:: EXERCISE DATA

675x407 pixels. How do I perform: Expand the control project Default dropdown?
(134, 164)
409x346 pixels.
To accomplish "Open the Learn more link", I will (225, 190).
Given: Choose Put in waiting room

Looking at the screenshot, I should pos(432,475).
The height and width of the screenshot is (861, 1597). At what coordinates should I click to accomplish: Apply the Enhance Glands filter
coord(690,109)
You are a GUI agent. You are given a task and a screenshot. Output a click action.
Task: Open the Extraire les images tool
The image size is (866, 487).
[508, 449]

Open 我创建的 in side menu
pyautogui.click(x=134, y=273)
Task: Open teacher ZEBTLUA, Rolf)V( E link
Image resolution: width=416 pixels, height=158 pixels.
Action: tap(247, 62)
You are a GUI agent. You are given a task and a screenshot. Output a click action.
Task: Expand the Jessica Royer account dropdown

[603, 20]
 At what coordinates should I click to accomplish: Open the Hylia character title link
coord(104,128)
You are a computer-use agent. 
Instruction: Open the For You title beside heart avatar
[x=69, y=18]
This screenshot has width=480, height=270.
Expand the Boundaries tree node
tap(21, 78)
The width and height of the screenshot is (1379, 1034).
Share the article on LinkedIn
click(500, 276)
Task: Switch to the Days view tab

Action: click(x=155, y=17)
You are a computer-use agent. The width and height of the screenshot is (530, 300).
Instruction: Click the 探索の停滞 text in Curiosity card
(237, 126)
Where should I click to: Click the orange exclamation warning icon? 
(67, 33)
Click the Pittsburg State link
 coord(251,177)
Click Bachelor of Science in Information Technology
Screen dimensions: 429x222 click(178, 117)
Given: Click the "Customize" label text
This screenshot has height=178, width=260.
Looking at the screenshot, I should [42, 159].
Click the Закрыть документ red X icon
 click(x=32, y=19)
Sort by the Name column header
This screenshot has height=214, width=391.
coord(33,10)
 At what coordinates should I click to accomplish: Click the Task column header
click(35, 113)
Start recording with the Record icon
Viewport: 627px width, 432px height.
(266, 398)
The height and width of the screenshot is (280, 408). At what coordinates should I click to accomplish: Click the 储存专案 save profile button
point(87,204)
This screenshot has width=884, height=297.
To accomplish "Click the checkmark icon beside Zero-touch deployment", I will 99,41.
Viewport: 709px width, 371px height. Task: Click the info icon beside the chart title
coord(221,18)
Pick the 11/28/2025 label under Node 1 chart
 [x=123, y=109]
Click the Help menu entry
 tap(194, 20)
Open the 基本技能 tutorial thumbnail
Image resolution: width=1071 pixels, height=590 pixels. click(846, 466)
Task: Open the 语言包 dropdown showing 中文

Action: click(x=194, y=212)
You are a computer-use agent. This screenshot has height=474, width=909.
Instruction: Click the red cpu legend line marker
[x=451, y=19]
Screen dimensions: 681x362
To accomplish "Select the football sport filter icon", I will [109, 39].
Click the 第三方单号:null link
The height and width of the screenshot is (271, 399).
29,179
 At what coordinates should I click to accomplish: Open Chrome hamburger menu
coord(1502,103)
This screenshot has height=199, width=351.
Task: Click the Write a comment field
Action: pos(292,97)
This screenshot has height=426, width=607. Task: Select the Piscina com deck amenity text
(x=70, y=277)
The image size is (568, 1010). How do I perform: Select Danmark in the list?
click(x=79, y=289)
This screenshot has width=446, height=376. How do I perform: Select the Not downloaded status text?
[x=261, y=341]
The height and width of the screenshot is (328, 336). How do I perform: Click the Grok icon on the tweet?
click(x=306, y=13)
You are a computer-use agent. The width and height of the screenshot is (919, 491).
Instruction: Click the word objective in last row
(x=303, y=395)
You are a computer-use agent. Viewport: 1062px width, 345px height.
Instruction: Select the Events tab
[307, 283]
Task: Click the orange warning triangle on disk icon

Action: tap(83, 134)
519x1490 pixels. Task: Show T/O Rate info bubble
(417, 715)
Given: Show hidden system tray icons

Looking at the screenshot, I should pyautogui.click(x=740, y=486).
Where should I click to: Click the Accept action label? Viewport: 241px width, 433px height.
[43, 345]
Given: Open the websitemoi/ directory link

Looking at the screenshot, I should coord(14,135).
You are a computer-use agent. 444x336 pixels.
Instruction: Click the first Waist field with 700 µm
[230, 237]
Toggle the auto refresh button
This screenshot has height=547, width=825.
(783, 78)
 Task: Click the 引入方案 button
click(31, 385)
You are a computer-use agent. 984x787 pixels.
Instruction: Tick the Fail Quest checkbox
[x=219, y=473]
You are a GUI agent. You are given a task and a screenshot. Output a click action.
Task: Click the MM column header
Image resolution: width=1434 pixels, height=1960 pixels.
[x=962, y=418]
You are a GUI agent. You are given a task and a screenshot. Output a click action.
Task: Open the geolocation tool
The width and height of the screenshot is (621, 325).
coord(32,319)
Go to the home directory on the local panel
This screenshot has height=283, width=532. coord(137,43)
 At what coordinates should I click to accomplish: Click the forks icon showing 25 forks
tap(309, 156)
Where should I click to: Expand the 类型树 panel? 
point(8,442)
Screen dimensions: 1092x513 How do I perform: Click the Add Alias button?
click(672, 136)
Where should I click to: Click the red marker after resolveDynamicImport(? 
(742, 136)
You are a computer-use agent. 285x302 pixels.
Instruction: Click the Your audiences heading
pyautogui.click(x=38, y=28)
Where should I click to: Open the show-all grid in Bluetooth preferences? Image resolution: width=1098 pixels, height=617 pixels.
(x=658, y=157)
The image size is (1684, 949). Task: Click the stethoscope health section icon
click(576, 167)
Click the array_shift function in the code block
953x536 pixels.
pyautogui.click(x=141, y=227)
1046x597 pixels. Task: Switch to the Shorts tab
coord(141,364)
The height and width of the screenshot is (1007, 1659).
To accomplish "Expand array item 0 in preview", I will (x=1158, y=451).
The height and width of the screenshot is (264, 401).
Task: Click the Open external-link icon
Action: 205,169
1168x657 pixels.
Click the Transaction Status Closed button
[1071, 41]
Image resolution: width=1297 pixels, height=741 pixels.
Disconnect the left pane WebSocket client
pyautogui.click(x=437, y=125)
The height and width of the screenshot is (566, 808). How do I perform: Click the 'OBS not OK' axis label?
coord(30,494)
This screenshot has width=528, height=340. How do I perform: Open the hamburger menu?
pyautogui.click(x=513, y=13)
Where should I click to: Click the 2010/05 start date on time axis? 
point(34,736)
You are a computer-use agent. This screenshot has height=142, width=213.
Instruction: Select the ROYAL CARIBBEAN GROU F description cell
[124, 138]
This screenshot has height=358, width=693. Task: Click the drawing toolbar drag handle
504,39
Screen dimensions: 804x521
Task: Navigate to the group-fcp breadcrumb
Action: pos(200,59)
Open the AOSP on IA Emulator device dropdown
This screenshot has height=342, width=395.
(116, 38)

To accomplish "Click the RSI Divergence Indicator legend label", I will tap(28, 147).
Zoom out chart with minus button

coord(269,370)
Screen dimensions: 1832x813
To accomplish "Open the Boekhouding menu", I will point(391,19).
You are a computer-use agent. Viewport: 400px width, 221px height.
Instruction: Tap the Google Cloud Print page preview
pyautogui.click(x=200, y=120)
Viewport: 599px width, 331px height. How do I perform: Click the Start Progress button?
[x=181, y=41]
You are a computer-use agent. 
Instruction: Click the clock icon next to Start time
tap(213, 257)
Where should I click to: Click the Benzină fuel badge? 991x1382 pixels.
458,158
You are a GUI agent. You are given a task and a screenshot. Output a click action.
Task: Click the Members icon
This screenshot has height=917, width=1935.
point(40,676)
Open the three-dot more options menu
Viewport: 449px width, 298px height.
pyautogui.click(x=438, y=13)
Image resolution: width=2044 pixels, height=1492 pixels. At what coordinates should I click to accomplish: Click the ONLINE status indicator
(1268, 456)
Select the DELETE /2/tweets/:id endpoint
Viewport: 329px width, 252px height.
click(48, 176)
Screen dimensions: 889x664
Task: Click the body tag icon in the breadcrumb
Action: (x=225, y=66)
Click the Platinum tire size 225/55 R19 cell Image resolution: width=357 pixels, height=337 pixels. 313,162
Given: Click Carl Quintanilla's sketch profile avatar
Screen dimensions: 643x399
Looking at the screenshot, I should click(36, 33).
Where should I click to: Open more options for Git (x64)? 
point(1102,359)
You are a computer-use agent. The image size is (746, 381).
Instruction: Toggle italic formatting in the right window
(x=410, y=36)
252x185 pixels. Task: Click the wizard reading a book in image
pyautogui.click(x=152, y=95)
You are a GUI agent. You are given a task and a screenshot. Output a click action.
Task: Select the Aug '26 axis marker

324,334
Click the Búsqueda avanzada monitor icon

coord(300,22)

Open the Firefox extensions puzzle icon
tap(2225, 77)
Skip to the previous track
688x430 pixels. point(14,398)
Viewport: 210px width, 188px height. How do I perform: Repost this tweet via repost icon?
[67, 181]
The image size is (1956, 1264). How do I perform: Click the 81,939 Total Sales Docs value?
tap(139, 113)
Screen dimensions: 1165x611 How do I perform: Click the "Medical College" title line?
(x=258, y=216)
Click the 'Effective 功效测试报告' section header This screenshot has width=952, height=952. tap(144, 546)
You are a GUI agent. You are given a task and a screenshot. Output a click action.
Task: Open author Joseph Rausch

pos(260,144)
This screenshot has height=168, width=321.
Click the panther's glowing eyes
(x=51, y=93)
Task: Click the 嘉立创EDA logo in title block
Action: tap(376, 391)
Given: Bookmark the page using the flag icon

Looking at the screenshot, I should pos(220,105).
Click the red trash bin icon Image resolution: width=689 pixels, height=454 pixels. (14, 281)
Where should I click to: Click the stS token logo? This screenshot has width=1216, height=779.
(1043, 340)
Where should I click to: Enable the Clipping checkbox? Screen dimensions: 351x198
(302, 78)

::::

▸ **TASK TO COMPLETE**: Please return everything from the start of the listing down to and including the line containing "tap(21, 78)", word for word.

▸ **ANSWER TO THIS TASK**:
675x407 pixels. How do I perform: Expand the control project Default dropdown?
(134, 164)
409x346 pixels.
To accomplish "Open the Learn more link", I will (225, 190).
Given: Choose Put in waiting room

Looking at the screenshot, I should pos(432,475).
The height and width of the screenshot is (861, 1597). At what coordinates should I click to accomplish: Apply the Enhance Glands filter
coord(690,109)
You are a GUI agent. You are given a task and a screenshot. Output a click action.
Task: Open the Extraire les images tool
The image size is (866, 487).
[508, 449]

Open 我创建的 in side menu
pyautogui.click(x=134, y=273)
Task: Open teacher ZEBTLUA, Rolf)V( E link
Image resolution: width=416 pixels, height=158 pixels.
Action: tap(247, 62)
You are a GUI agent. You are given a task and a screenshot. Output a click action.
Task: Expand the Jessica Royer account dropdown

[603, 20]
 At what coordinates should I click to accomplish: Open the Hylia character title link
coord(104,128)
You are a computer-use agent. 
Instruction: Open the For You title beside heart avatar
[x=69, y=18]
This screenshot has width=480, height=270.
Expand the Boundaries tree node
tap(21, 78)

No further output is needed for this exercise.